Impact of biogenic emissions on ozone and fine particles over Europe: Comparing effects of temperature increase and a potential anthropogenic NO_x emissions abatement strategy

摘要

The impact of biogenic emissions on ozone and PM_(2.5) levels over Europe is assessed using CMAQ. Biogenic emissions are predicted to increase Max8hrO_3 mixing ratios by 5.7% and to decrease PM_(2.5) concentrations by 1.9%, increasing PM_(2.5-OC) by 13.6% and decreasing PM_(2.5_SO_4), PM_(2.5_NO_3) and PM_(2.5_NH_4) by 5.6%, 3.7% and 5.6%, respectively, on average over Europe due to their interactions with anthropogenic emissions. A suite of perturbations in temperature is imposed individually on the base case conditions in order to determine the sensitivities to air temperature changes.
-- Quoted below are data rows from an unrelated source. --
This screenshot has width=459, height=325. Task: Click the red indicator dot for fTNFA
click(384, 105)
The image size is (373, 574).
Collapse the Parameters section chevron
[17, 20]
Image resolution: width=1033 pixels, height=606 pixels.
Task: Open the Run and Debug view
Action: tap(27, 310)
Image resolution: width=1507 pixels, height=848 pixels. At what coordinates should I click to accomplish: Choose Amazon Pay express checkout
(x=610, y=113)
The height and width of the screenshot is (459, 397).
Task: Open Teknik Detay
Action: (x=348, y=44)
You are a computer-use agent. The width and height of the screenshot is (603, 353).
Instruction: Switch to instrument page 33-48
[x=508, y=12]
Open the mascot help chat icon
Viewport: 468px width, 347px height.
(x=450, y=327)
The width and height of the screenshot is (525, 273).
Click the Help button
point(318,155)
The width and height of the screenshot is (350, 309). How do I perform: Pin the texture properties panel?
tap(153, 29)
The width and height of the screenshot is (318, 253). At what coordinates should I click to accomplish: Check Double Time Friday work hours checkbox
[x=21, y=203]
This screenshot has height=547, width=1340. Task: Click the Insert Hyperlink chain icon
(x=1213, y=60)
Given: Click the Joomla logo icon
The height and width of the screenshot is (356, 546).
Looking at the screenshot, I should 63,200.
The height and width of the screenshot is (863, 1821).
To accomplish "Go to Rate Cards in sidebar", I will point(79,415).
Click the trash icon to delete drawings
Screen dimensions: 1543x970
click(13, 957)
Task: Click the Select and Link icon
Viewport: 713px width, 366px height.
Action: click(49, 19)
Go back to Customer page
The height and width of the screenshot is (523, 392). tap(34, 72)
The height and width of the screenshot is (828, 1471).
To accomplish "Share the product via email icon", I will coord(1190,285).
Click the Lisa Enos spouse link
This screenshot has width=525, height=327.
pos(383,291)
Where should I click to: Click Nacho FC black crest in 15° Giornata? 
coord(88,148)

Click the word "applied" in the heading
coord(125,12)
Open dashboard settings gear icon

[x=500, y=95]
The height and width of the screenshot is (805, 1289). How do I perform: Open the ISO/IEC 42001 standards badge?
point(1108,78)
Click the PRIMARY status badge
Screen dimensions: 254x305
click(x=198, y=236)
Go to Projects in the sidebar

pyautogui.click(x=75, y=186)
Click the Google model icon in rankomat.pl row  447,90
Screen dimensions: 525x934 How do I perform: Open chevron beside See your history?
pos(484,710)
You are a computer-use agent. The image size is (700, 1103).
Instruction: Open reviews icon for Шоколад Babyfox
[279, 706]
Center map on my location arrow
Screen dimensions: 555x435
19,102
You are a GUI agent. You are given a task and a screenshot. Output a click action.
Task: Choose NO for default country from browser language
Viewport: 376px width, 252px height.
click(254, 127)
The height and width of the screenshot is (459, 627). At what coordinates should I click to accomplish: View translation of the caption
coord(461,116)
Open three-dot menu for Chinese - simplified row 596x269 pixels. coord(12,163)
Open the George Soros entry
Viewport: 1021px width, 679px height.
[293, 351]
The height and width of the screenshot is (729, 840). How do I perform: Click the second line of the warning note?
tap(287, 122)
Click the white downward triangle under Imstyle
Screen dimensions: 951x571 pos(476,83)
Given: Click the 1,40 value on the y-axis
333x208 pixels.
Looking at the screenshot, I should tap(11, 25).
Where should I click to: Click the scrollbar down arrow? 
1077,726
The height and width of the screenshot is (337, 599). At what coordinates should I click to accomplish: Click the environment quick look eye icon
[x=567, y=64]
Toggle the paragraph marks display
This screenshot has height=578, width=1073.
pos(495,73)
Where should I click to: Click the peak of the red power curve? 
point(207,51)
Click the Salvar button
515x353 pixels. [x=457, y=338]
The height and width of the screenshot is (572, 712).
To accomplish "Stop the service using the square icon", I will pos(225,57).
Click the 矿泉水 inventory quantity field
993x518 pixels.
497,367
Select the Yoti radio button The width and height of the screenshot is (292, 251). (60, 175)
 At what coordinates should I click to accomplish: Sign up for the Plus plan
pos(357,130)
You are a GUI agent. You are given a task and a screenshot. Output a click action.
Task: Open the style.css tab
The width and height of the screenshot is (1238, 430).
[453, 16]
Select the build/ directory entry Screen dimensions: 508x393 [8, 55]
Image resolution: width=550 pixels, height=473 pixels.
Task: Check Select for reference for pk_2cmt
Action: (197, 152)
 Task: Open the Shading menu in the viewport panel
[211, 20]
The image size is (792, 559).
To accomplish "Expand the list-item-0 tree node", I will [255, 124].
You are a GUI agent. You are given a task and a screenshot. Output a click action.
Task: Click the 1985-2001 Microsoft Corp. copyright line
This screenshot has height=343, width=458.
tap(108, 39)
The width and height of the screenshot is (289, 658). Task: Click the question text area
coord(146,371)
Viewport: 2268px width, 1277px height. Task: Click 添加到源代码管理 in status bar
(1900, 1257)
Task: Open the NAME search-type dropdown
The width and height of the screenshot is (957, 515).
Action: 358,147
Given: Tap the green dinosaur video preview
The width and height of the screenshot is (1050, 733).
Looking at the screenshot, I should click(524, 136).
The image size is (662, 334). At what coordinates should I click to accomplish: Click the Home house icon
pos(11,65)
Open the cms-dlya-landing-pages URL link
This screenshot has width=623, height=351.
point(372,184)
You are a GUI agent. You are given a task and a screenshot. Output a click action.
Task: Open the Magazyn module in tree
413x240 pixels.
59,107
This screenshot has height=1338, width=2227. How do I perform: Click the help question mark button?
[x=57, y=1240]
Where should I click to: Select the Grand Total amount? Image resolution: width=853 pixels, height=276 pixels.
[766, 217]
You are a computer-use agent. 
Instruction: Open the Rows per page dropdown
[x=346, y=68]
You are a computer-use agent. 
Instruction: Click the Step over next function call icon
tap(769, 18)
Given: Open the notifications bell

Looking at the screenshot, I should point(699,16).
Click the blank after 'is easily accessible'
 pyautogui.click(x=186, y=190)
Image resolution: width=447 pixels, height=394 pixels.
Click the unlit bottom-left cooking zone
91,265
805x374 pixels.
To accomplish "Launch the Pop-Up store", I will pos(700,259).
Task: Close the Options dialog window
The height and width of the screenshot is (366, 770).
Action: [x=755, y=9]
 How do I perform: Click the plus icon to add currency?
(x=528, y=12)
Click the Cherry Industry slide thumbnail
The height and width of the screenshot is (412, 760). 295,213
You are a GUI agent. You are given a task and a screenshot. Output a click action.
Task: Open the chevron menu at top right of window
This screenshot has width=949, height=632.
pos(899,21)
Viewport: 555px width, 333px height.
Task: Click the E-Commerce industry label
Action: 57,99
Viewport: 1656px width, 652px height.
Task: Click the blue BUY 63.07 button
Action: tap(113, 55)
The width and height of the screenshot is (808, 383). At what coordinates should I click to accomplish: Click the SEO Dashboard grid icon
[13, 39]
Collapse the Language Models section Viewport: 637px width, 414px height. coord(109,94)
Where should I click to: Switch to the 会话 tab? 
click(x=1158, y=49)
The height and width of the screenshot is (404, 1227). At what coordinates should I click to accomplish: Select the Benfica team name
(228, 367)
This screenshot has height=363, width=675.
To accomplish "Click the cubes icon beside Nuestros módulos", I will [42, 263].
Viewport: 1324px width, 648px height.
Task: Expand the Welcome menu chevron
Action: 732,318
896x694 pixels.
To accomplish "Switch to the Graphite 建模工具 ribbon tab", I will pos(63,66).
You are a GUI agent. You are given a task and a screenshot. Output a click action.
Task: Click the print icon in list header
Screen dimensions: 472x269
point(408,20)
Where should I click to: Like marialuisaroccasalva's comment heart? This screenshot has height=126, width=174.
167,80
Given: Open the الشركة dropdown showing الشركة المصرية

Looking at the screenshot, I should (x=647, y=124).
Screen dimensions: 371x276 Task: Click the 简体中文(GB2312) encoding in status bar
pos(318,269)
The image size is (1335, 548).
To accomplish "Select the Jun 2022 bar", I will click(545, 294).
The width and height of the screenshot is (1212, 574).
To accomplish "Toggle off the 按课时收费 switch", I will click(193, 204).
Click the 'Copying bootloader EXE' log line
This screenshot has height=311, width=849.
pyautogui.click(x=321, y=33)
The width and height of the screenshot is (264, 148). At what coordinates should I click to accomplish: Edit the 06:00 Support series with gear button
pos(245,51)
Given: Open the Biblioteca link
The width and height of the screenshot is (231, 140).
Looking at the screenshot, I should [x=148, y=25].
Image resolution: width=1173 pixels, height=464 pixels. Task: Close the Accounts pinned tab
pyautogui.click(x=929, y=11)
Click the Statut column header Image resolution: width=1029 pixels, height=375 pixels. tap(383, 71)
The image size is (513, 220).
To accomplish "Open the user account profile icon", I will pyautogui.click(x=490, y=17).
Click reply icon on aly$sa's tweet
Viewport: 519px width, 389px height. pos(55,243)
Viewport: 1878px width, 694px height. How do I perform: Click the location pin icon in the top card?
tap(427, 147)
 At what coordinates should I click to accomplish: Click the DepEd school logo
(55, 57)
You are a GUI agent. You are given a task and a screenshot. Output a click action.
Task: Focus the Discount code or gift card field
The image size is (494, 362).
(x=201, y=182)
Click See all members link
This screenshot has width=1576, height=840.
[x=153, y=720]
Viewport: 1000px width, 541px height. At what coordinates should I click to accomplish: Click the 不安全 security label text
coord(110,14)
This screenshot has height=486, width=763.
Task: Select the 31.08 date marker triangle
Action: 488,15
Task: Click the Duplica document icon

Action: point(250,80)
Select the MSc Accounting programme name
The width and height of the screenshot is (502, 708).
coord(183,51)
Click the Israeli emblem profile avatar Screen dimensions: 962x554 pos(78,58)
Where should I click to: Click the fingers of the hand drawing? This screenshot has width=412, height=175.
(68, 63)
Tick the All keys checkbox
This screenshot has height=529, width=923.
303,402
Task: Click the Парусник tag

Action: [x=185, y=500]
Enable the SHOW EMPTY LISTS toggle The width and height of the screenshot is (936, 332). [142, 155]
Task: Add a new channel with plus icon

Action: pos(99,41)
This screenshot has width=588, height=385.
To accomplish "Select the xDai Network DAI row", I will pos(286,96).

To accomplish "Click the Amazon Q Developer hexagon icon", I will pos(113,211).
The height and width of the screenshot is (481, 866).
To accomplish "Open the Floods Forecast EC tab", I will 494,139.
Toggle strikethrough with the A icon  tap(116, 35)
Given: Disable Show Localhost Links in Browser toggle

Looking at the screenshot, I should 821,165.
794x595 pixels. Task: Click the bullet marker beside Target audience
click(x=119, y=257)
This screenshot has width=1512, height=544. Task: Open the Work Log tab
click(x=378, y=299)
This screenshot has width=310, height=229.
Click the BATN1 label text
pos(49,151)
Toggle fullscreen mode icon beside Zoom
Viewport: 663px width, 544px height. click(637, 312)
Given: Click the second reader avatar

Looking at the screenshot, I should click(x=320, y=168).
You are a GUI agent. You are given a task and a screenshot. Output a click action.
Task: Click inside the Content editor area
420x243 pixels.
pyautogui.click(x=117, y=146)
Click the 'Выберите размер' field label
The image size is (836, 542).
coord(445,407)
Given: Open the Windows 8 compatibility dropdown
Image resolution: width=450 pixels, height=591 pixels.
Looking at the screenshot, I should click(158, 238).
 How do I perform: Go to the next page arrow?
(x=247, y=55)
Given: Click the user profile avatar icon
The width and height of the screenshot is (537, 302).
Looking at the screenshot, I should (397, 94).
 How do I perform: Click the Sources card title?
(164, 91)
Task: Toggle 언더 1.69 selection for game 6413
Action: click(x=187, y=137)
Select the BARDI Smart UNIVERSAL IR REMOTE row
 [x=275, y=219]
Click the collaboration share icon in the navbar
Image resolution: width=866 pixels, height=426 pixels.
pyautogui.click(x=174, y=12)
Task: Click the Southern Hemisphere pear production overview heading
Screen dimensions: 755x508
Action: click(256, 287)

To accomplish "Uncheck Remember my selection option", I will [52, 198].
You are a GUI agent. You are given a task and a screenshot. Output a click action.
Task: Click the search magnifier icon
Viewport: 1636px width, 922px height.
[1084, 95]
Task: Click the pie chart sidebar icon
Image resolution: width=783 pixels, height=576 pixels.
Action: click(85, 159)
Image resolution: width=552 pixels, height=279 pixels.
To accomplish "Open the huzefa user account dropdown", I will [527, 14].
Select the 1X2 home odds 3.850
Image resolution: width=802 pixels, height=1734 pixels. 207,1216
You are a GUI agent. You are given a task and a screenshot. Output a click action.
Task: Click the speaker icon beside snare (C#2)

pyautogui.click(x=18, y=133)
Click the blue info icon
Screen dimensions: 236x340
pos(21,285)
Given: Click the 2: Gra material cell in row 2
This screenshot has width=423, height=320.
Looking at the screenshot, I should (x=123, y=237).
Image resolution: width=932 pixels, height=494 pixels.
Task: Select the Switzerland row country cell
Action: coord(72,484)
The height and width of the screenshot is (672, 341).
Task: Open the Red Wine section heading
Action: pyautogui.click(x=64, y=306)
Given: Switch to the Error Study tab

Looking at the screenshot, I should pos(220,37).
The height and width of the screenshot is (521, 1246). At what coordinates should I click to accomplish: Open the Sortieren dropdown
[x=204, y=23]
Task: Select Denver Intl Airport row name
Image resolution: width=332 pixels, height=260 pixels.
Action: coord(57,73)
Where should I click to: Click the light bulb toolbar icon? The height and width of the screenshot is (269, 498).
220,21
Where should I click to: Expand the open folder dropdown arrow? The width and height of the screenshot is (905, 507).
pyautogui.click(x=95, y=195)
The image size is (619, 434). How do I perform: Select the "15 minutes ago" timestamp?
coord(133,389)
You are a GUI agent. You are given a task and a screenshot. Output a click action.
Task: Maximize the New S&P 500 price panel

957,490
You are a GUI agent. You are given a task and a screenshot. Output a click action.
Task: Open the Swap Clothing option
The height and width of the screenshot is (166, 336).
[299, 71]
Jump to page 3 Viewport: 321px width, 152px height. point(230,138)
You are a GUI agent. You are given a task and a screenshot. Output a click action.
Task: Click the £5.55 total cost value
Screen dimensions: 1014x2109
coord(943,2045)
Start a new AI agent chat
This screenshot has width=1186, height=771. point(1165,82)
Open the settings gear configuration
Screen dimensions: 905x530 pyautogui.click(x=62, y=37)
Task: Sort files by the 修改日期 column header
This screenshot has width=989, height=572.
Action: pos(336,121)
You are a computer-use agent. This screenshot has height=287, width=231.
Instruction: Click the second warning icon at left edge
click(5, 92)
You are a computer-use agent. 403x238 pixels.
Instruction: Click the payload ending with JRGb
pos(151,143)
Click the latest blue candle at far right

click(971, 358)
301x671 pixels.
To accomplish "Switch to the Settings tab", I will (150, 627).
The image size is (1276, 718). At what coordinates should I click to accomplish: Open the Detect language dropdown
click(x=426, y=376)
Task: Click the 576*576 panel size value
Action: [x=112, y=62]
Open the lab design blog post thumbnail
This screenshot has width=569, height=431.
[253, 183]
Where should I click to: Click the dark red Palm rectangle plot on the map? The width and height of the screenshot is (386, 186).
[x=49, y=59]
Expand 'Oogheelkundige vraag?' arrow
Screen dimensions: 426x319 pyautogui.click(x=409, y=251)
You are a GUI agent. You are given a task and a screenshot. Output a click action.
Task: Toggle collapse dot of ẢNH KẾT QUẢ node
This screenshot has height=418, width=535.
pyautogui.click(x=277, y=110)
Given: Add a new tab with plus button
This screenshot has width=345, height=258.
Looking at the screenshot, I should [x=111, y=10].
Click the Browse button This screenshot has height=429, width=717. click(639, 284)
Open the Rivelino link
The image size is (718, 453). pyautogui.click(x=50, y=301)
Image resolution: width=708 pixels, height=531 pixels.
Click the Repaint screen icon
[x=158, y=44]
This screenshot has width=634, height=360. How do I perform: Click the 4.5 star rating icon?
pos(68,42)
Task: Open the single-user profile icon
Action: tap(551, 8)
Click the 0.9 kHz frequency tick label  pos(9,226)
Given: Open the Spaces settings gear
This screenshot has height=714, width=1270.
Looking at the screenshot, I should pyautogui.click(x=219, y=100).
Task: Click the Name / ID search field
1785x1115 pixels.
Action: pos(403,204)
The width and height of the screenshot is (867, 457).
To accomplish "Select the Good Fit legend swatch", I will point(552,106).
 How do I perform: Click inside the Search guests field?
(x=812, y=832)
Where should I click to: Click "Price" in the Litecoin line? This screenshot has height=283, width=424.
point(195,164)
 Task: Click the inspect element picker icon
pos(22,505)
Temperature increases of 1, 2 or 3° K suggest an average increase in Max8hrO_3 mixing ratios of 0.9%, 1.8% or 2.9%, respectively, and an average decrease in daily average PM_(2.5) concentrations of 2.5%, 4.2% and 5.8%, respectively, increasing PM_(2.5_OC) and decreasing PM_(2.5_SO_4), PM_(2.5_NO_3) and PM_(2.5_NH_4) component concentrations on average over Europe. In order to examine if abatement measures for anthropogenic emissions could offset ozone increases in higher temperatures and their effect on PM_(2.5) concentrations, a simulation with a domain wide reduction in anthropogenic NO_x emissions of 10% is performed. This is estimated to reduce Max8hrO_3 mixing ratios by 1.3% on average over Europe. However, NO_x reduction is estimated to increase Max8hrO_3 in VOCs limited areas. The reduction in anthropogenic NO_x emissions is predicted to reduce PM_(2.5) concentrations by 1.0% enhancing the reduction simulated, here, with temperature increase but further modifying PM_(2.5) component concentrations.